At Sensson we use Zabbix to monitor a variety of systems, environments and other variables that could potentially impact the service to our customers. It helps us to diagnose issues quickly and in most cases we know about an issue before you do. So far so good.
But then we were notified of a complete meltdown of nearly every system we monitor.
We quickly came to the conclusion that there was no outage that affected our customers and Zabbix was in fact sending false positives about nearly our entire infrastructure. Nearly. As it turned out only those hosts that are set to DNS monitoring were affected.
We are using Google DNS to resolve hostnames on our monitoring server and that turned out to be the wrong decision.
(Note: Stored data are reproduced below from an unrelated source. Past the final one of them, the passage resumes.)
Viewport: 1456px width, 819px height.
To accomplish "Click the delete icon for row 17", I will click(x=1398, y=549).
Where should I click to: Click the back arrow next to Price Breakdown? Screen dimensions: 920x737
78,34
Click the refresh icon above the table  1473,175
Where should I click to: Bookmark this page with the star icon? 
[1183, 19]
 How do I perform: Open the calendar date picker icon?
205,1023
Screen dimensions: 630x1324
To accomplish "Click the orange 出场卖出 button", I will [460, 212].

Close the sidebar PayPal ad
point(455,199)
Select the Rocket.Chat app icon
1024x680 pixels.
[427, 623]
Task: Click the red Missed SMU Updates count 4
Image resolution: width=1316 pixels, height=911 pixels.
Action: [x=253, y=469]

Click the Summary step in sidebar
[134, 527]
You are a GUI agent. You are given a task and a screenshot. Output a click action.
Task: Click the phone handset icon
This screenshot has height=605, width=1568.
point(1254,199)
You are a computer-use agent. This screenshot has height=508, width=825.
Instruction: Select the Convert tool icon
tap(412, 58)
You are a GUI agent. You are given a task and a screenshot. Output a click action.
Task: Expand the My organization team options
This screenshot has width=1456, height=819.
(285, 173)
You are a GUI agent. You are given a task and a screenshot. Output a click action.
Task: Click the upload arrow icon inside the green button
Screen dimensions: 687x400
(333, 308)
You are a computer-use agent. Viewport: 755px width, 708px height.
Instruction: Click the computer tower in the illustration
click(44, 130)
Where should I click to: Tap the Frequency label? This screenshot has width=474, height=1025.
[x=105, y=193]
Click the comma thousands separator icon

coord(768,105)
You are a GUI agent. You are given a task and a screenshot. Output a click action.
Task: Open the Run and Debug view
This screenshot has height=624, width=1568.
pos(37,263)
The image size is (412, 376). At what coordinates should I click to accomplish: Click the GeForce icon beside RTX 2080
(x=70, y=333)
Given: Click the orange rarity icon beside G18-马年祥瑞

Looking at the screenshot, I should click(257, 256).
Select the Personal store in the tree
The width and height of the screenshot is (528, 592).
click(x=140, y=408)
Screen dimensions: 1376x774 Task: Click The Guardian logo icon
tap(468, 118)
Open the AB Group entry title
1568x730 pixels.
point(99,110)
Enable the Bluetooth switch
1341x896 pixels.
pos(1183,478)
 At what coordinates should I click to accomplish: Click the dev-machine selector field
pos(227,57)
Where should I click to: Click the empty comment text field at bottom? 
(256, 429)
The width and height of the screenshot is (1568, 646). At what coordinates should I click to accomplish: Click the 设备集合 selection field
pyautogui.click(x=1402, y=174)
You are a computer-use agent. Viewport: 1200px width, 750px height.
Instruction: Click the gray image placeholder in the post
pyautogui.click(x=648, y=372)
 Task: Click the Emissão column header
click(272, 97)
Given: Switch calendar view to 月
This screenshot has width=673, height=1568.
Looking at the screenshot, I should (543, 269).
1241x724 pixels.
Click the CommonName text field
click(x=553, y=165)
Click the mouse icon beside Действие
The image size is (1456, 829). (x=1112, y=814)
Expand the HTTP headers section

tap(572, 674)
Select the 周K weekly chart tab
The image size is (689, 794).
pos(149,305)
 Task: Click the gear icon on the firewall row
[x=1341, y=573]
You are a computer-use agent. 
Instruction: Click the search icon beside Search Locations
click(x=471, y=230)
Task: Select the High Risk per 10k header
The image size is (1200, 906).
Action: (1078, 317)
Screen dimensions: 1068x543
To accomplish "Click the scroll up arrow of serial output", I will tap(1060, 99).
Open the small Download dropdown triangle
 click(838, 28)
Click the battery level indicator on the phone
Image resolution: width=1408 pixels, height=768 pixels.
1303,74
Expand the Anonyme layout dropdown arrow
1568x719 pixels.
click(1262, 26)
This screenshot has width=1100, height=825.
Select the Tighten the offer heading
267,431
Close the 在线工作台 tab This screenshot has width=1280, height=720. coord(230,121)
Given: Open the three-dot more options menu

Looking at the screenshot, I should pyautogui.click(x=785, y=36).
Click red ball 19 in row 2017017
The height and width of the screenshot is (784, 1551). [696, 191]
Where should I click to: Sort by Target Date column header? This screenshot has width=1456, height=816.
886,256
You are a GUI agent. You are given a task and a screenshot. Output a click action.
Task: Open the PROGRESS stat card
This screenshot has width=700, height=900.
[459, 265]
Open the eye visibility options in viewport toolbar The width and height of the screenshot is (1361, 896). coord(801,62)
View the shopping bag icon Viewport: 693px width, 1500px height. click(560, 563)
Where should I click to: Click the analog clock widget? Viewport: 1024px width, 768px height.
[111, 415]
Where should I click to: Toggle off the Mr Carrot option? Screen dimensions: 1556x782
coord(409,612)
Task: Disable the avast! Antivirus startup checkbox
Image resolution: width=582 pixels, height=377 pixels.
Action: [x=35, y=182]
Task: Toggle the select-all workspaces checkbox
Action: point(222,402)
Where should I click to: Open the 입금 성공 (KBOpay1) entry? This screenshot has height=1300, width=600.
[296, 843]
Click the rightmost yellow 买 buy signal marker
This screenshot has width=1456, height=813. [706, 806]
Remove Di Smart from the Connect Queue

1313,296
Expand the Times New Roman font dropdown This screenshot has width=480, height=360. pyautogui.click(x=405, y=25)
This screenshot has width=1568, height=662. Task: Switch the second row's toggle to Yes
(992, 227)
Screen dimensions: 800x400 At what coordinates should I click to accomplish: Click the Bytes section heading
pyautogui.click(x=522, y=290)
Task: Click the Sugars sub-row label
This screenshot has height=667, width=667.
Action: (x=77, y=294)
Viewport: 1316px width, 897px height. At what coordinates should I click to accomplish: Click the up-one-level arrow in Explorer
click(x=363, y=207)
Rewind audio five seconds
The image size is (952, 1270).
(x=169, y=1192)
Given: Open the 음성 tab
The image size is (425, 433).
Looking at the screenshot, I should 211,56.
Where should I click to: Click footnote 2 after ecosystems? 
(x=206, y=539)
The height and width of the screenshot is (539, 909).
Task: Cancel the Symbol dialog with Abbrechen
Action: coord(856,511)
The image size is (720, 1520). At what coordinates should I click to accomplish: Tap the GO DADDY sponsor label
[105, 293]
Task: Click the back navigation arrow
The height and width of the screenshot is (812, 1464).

We noticed the following when we were monitoring our DNS traffic:
07:44:57.719922 IP google-public-dns-a.google.com.domain > p-m1.51136: 6480 Refused 0/0/0 (39)
07:44:57.720010 IP p-m1.34733 > google-public-dns-a.google.com.domain: 11009+[|domain] 07:44:58.285993 IP p-m1.45455 > google-public-dns-a.google.com.domain: 23443+ AAAA? subdomain.fqdn.net. (36)
07:44:58.416281 IP p-m1.42427 > google-public-dns-a.google.com.domain: 65510+ AAAA? subdomain.fqdn.fqdn.net. (49)
Aside from the fact that we see two IPv6 lookups, one other thing popped up: Google refused a DNS lookup. It turned out that this wasn’t a one-time failure, Google DNS was actively refusing all our DNS lookups. While looking into this issue a bit further we found that Zabbix does a lot of lookups and unfortunately doesn’t do any DNS caching at all. As a result Google has likely rate-limited our requests or temporarily blocked them when noticing that many of them came in. The result: Zabbix couldn’t reach what it was supposed to monitor and said it was down.
It would be great if Zabbix could cache the results of a DNS lookup. Until that’s implemented it’s probably safer to use your own resolvers or to monitor servers by their IP address.